--- Goal ---
Update the items between the line holding "Click the Enforce SSO info icon" and the line holding "(1267, 972)", inclusive, replacing every "How do I perform" with "How can I do" and leaving everything else unchanged.
------ Material for the task
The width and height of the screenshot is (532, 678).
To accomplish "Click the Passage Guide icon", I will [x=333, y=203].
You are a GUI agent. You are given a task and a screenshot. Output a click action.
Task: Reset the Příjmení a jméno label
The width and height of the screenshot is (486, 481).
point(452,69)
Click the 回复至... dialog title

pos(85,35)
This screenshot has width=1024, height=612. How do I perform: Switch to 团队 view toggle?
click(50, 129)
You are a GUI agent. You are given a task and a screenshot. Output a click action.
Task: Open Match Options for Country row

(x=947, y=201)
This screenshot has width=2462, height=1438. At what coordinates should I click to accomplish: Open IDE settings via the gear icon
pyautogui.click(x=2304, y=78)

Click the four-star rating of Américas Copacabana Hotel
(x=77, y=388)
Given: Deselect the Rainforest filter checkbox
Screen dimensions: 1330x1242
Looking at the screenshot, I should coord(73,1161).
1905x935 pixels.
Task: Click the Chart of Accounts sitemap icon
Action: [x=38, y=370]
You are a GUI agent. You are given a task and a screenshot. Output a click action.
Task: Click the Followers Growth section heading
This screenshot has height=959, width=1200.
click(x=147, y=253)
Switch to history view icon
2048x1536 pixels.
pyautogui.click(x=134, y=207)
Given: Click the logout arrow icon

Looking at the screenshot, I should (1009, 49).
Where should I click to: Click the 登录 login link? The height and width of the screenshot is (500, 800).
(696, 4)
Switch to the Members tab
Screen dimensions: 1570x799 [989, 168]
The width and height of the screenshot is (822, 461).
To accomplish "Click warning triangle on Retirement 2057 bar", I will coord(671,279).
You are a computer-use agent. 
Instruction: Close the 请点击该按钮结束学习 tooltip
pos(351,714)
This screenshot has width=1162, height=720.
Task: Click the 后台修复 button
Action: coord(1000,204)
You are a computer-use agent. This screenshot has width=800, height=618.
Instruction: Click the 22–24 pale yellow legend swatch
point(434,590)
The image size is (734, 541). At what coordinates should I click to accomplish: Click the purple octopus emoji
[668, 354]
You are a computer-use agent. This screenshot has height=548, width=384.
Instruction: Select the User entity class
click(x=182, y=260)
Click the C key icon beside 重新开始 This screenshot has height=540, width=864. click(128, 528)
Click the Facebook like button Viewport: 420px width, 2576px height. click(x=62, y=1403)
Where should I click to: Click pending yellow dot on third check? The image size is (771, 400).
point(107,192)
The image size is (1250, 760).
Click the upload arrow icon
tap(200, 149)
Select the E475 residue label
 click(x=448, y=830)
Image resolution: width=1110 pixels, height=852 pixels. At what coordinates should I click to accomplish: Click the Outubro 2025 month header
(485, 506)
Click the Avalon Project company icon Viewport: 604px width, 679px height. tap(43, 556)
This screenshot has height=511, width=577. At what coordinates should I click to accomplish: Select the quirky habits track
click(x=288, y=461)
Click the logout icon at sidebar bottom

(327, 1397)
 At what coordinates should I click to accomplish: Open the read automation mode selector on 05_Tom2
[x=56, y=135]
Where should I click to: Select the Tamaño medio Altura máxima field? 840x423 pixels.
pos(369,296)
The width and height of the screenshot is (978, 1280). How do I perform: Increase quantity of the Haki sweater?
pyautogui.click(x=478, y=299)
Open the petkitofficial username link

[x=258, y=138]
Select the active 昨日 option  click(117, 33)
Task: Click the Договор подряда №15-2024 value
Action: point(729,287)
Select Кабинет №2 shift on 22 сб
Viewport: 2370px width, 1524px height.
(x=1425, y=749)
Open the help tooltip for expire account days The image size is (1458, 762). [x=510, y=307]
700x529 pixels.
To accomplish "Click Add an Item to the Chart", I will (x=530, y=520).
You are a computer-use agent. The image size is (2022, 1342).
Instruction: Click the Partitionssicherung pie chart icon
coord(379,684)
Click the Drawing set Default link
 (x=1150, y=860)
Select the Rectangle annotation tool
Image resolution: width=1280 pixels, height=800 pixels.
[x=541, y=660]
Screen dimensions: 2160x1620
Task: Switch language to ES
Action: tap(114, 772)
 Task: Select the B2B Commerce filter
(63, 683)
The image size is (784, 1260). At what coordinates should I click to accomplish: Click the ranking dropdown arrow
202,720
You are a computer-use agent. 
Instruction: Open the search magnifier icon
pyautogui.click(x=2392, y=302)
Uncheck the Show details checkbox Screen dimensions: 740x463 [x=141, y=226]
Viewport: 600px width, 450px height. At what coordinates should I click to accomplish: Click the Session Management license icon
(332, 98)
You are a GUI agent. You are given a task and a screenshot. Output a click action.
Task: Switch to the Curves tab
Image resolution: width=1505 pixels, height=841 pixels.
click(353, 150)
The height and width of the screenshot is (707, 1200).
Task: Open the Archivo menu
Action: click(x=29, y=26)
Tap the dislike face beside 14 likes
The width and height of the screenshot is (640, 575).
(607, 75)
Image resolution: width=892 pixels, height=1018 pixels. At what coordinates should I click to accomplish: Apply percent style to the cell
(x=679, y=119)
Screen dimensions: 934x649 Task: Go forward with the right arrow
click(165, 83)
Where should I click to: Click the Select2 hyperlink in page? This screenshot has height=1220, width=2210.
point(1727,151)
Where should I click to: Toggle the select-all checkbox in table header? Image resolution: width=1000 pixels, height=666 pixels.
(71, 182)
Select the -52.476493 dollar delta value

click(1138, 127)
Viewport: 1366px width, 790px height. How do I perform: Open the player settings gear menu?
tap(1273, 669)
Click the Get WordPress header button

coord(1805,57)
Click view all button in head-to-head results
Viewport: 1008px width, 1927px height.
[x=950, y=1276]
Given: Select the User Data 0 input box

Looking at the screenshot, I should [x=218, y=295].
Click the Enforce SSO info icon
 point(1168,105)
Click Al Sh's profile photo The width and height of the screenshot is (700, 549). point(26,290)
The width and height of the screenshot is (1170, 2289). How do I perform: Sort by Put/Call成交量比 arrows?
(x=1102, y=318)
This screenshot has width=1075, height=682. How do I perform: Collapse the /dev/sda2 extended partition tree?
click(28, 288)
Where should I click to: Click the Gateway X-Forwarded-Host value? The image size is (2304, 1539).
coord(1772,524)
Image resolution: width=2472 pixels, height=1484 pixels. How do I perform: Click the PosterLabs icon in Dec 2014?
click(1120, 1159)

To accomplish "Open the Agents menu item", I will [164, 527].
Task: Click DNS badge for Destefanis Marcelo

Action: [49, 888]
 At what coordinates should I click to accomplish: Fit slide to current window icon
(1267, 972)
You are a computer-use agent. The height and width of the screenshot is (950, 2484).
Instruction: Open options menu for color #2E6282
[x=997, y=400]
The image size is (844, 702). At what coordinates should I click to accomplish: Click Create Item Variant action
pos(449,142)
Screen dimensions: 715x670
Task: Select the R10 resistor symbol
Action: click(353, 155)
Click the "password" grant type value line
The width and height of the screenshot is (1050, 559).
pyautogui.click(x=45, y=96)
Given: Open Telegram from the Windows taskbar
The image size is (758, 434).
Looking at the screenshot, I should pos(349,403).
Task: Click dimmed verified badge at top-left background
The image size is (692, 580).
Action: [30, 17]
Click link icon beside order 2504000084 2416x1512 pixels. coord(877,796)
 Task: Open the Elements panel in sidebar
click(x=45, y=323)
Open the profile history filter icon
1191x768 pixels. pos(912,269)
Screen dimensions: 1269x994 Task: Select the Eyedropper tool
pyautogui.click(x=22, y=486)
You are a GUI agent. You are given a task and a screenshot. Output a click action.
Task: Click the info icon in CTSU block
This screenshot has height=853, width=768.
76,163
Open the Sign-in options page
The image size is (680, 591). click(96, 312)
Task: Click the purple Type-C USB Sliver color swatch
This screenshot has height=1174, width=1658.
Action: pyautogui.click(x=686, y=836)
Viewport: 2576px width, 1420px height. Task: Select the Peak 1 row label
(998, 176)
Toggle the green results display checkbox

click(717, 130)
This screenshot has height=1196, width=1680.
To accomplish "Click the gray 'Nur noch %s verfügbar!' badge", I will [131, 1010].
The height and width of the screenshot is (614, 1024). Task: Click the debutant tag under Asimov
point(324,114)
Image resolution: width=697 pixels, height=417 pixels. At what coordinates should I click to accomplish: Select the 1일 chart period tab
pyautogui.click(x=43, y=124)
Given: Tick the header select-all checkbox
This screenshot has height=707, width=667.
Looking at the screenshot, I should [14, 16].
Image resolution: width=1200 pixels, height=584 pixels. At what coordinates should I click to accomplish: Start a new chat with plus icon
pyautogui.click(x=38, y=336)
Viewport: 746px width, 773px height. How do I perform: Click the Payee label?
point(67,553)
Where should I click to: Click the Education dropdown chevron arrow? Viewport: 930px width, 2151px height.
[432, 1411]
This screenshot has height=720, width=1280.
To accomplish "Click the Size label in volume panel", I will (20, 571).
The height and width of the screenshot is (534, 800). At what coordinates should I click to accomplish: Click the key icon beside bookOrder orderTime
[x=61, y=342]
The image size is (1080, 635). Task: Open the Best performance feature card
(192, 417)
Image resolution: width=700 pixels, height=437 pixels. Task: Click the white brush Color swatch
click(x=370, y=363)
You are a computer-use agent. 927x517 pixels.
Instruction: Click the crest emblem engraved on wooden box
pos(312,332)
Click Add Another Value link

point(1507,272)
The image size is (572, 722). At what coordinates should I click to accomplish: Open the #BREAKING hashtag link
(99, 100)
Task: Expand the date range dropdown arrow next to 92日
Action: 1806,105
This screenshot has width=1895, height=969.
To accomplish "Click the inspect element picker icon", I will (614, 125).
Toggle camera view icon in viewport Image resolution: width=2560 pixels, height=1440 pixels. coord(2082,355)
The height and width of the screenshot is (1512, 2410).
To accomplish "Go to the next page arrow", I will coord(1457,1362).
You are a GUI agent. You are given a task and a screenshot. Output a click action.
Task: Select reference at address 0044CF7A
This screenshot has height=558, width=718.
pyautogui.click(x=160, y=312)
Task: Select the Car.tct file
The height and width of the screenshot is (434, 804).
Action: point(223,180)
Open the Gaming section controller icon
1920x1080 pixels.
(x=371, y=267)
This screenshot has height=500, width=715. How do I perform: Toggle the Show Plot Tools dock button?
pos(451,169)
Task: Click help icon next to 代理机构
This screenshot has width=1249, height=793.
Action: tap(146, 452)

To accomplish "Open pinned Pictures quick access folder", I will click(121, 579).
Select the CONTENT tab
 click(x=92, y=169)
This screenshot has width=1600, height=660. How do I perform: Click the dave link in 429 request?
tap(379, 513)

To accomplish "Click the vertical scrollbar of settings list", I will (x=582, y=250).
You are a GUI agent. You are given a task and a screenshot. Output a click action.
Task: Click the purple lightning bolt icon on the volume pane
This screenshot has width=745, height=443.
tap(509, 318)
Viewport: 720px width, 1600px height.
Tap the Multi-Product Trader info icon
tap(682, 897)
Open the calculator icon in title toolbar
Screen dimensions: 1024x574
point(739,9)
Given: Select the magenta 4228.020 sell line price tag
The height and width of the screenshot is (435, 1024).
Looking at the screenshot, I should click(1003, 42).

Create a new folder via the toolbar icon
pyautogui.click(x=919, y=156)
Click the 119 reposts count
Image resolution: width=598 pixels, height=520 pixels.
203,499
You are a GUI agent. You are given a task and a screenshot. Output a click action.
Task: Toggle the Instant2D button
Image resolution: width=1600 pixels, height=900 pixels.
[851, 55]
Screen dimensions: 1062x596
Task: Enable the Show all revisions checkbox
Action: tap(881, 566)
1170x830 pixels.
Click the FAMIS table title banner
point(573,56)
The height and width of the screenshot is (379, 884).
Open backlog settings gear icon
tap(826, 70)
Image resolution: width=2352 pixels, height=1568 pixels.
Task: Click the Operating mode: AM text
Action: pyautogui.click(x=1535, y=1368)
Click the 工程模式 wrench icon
------------
--- Reply to the task ---
Click the Enforce SSO info icon
 point(1168,105)
Click Al Sh's profile photo The width and height of the screenshot is (700, 549). point(26,290)
The width and height of the screenshot is (1170, 2289). How can I do: Sort by Put/Call成交量比 arrows?
(x=1102, y=318)
This screenshot has width=1075, height=682. How can I do: Collapse the /dev/sda2 extended partition tree?
click(28, 288)
Where should I click to: Click the Gateway X-Forwarded-Host value? The image size is (2304, 1539).
coord(1772,524)
Image resolution: width=2472 pixels, height=1484 pixels. How can I do: Click the PosterLabs icon in Dec 2014?
click(1120, 1159)

To accomplish "Open the Agents menu item", I will [164, 527].
Task: Click DNS badge for Destefanis Marcelo

Action: [49, 888]
 At what coordinates should I click to accomplish: Fit slide to current window icon
(1267, 972)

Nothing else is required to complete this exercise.